There is an *extremely experimental* EPUB downloader in the project as well. For now it just downloads all the pages of a given book in the HTML format and embeds all the resources (images, fonts, etc.) directly in the HTML files as base64. EPUB is not reconstructed yet.

No support yet as it's experimental! Please don't open issues on GitHub regarding the EPUB downloader.

- First run the PDF download for the book (**mandatory**). See the section above on how to do that.

- Open `google-play-book-downloader-epub.py` and edit the following constants:
- `BOOK_ID`: the ID of the book. You can find it in the URL to the book page. Example: `BwCMEAAAQBAJ`
- `headers`/`cookies`: the headers and cookies that are necessary to send requests on your behalf.
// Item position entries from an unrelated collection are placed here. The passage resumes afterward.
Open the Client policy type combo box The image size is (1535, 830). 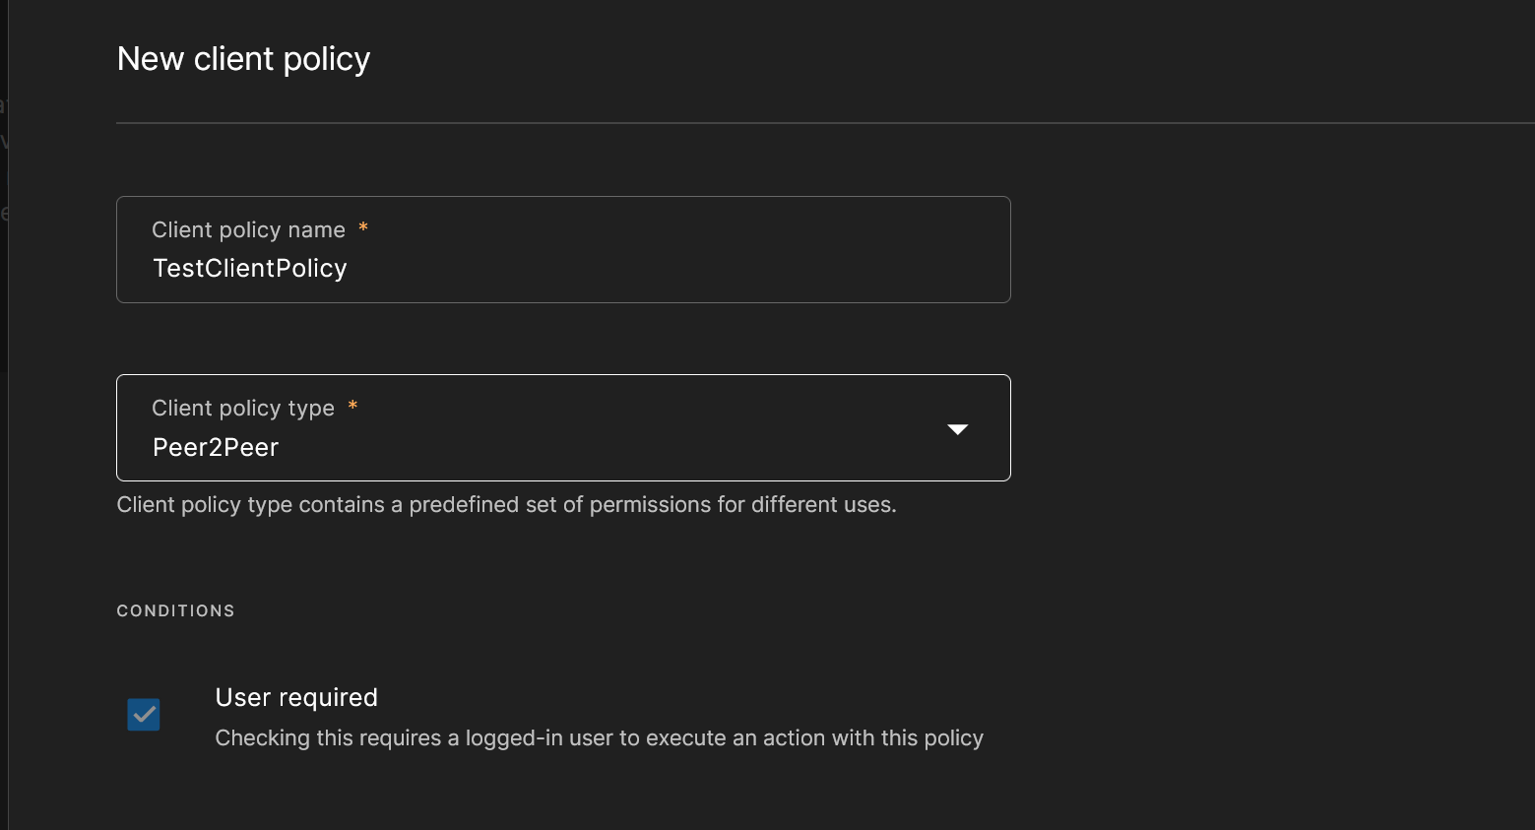pos(563,428)
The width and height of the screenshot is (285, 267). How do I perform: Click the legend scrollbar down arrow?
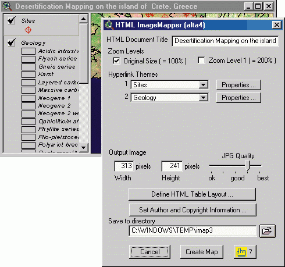84,148

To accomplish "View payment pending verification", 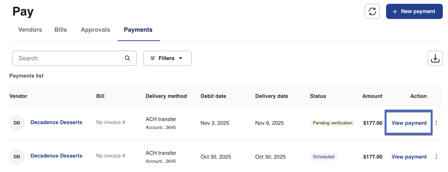I will pos(409,123).
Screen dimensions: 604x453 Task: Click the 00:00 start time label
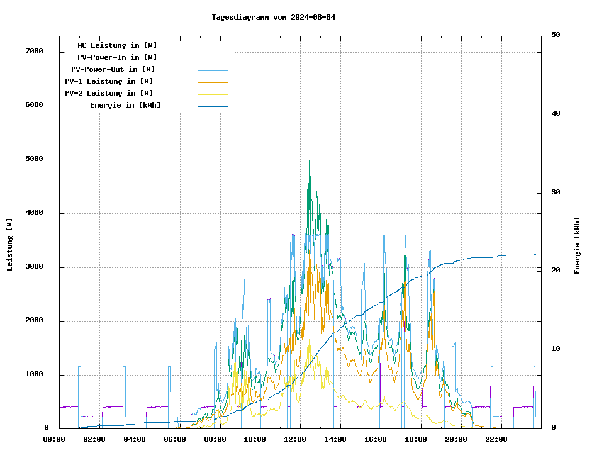coord(54,439)
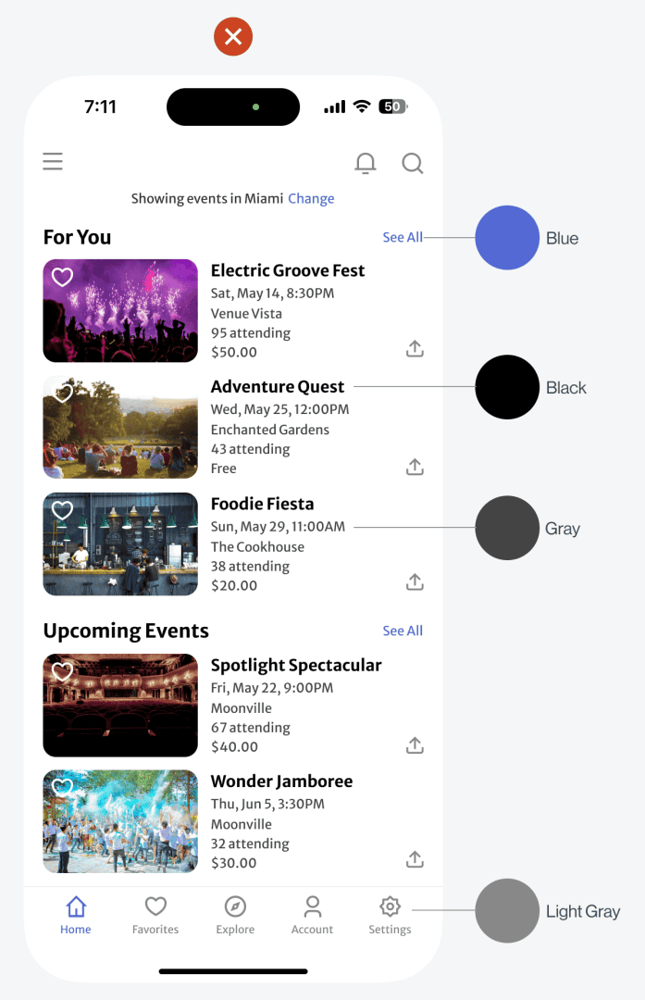
Task: Switch to the Explore tab
Action: tap(235, 915)
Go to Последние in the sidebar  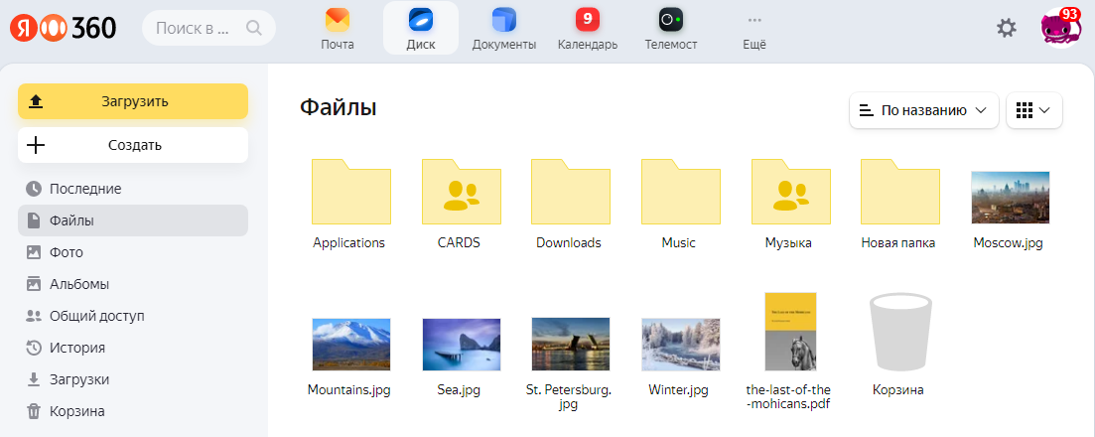coord(85,189)
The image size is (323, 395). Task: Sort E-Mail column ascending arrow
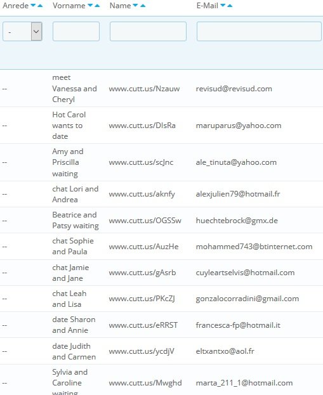coord(230,5)
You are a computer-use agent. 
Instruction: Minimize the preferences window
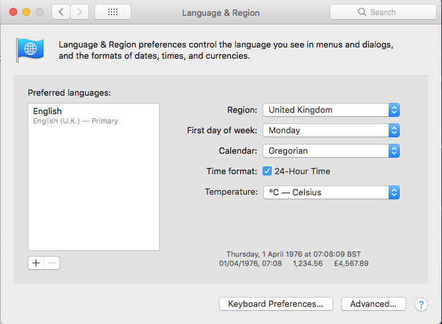pyautogui.click(x=26, y=12)
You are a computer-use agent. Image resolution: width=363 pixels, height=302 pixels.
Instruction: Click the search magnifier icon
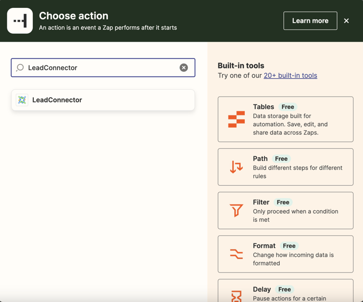point(20,68)
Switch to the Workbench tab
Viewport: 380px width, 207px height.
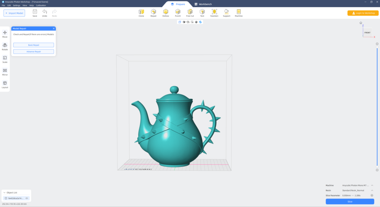point(203,4)
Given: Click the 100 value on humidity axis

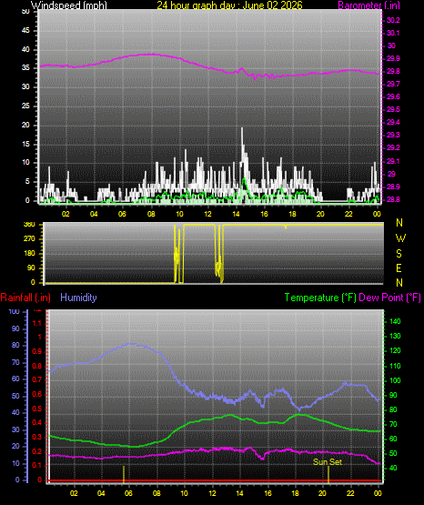Looking at the screenshot, I should pos(15,311).
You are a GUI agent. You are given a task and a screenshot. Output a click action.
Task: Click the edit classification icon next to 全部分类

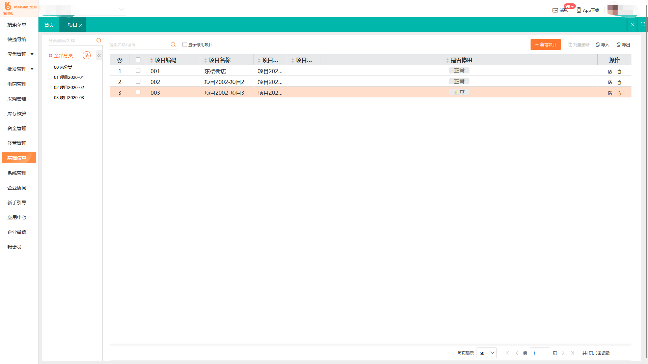pos(88,56)
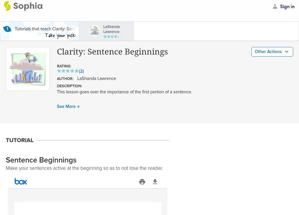Click the user profile icon beside Sign in
299x215 pixels.
pos(275,6)
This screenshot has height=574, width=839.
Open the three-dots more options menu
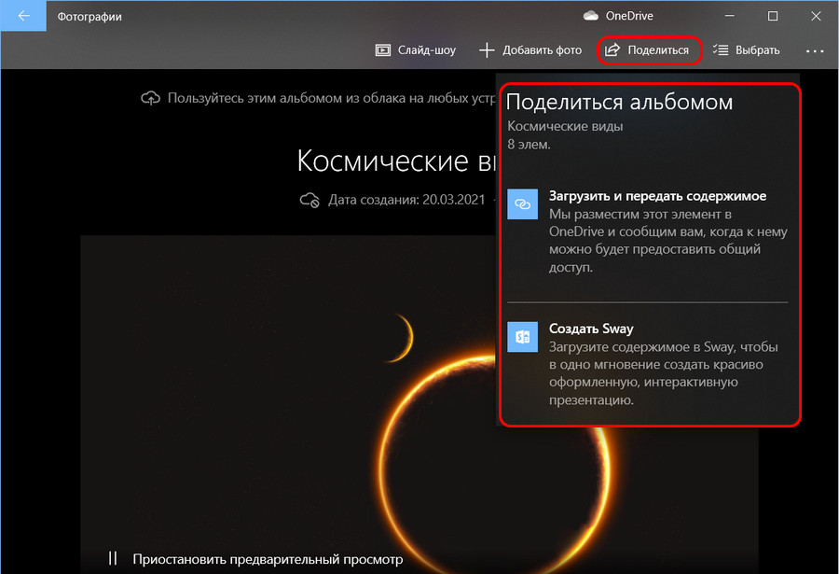coord(815,50)
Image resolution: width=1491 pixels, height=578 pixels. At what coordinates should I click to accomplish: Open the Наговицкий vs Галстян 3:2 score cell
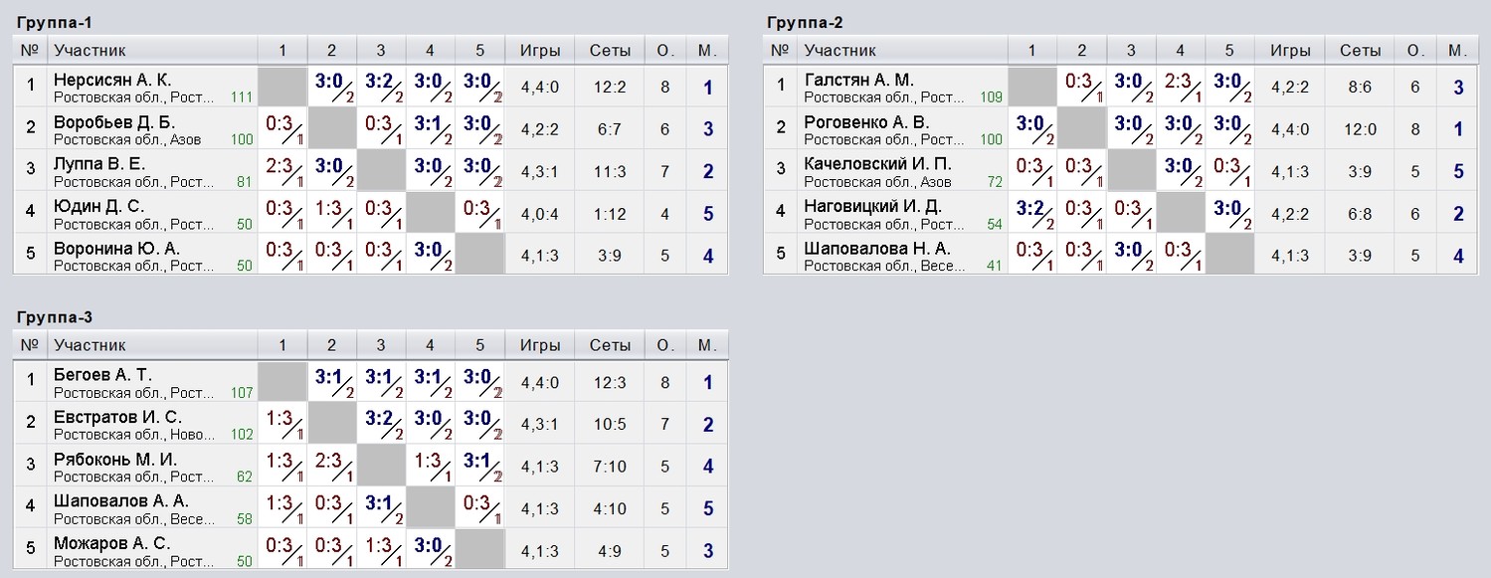[1032, 212]
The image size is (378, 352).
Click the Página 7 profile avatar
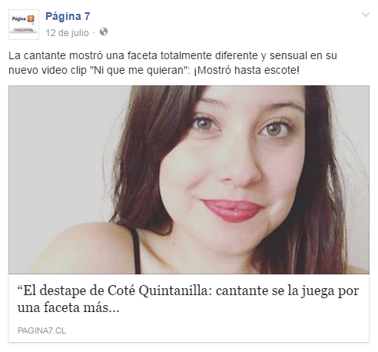(24, 25)
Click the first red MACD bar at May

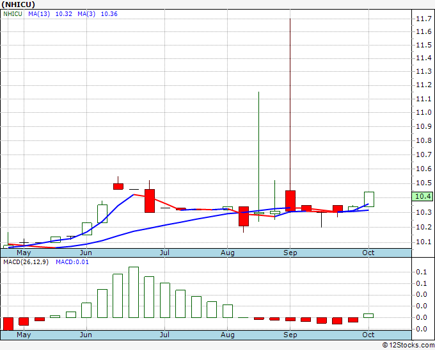click(8, 323)
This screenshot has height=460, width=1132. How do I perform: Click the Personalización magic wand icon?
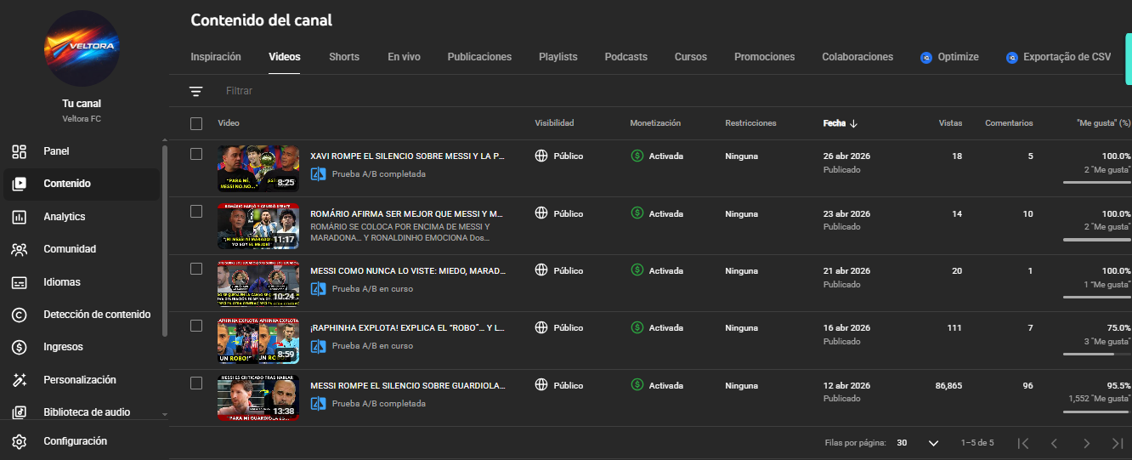(x=19, y=380)
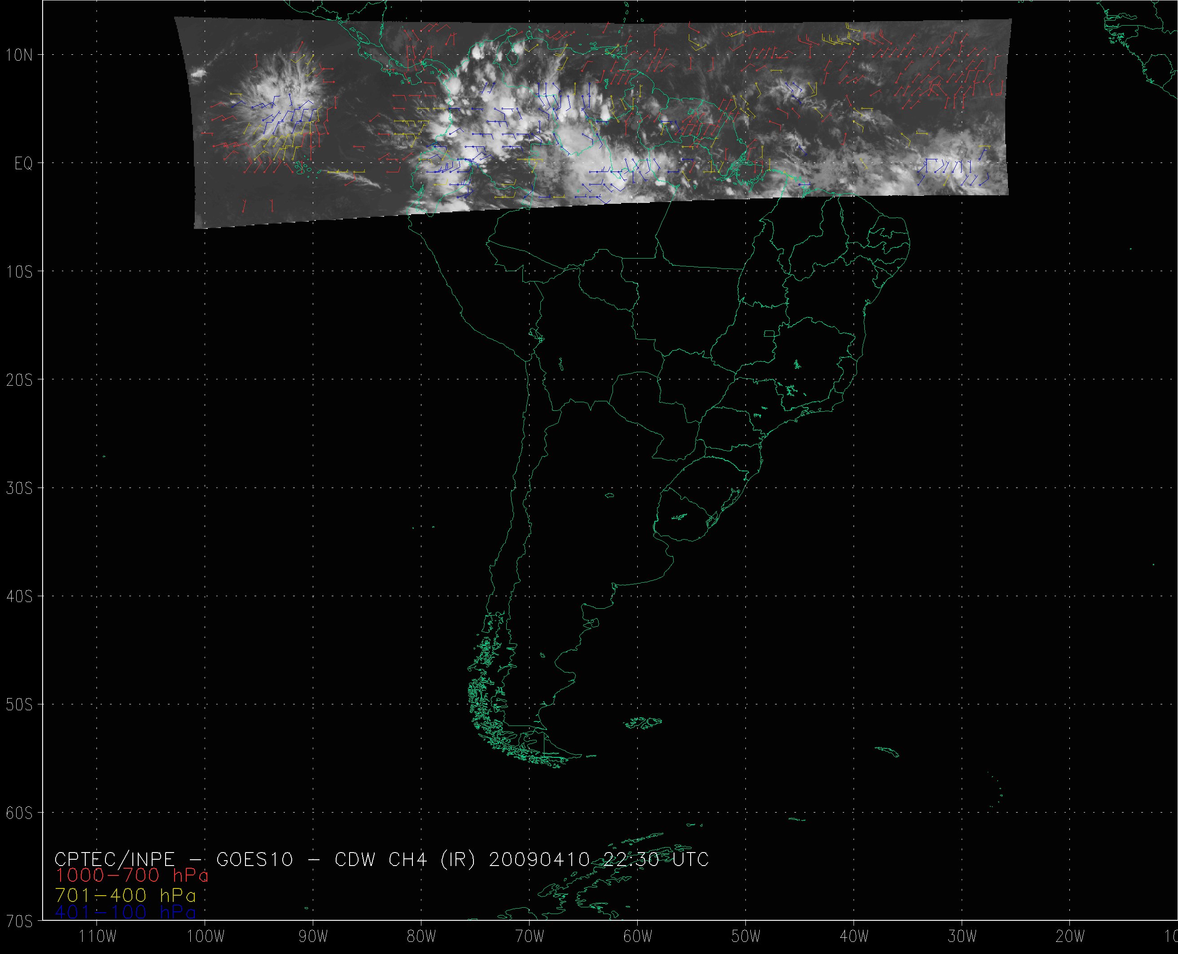Click the EQ equator axis label
The width and height of the screenshot is (1178, 954).
pos(23,164)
Here is how to get
them:
1) Go to https://play.google.com/books and log in.
2) Open dev console, network tab.
3) Click on a random link in the page.
4) Right-click on the corresponding request in the dev console and then `Copy as cURL`.
5) Go to https://curlconverter.com/python/ and paste your clipboard in the input box.
6) From the Python code that was generated just copy the `cookies` and `headers` variables and replace them in `google-play-downloader-epub.py`.

- Run the script from the repository folder:

```shell
poetry run python google-play-book-downloader-epub.py
```

You will find the downloaded book pages as HTML in the `books/[BOOK_ID]/segments` folder. The output is very crude and EPUBs are not reconstructed.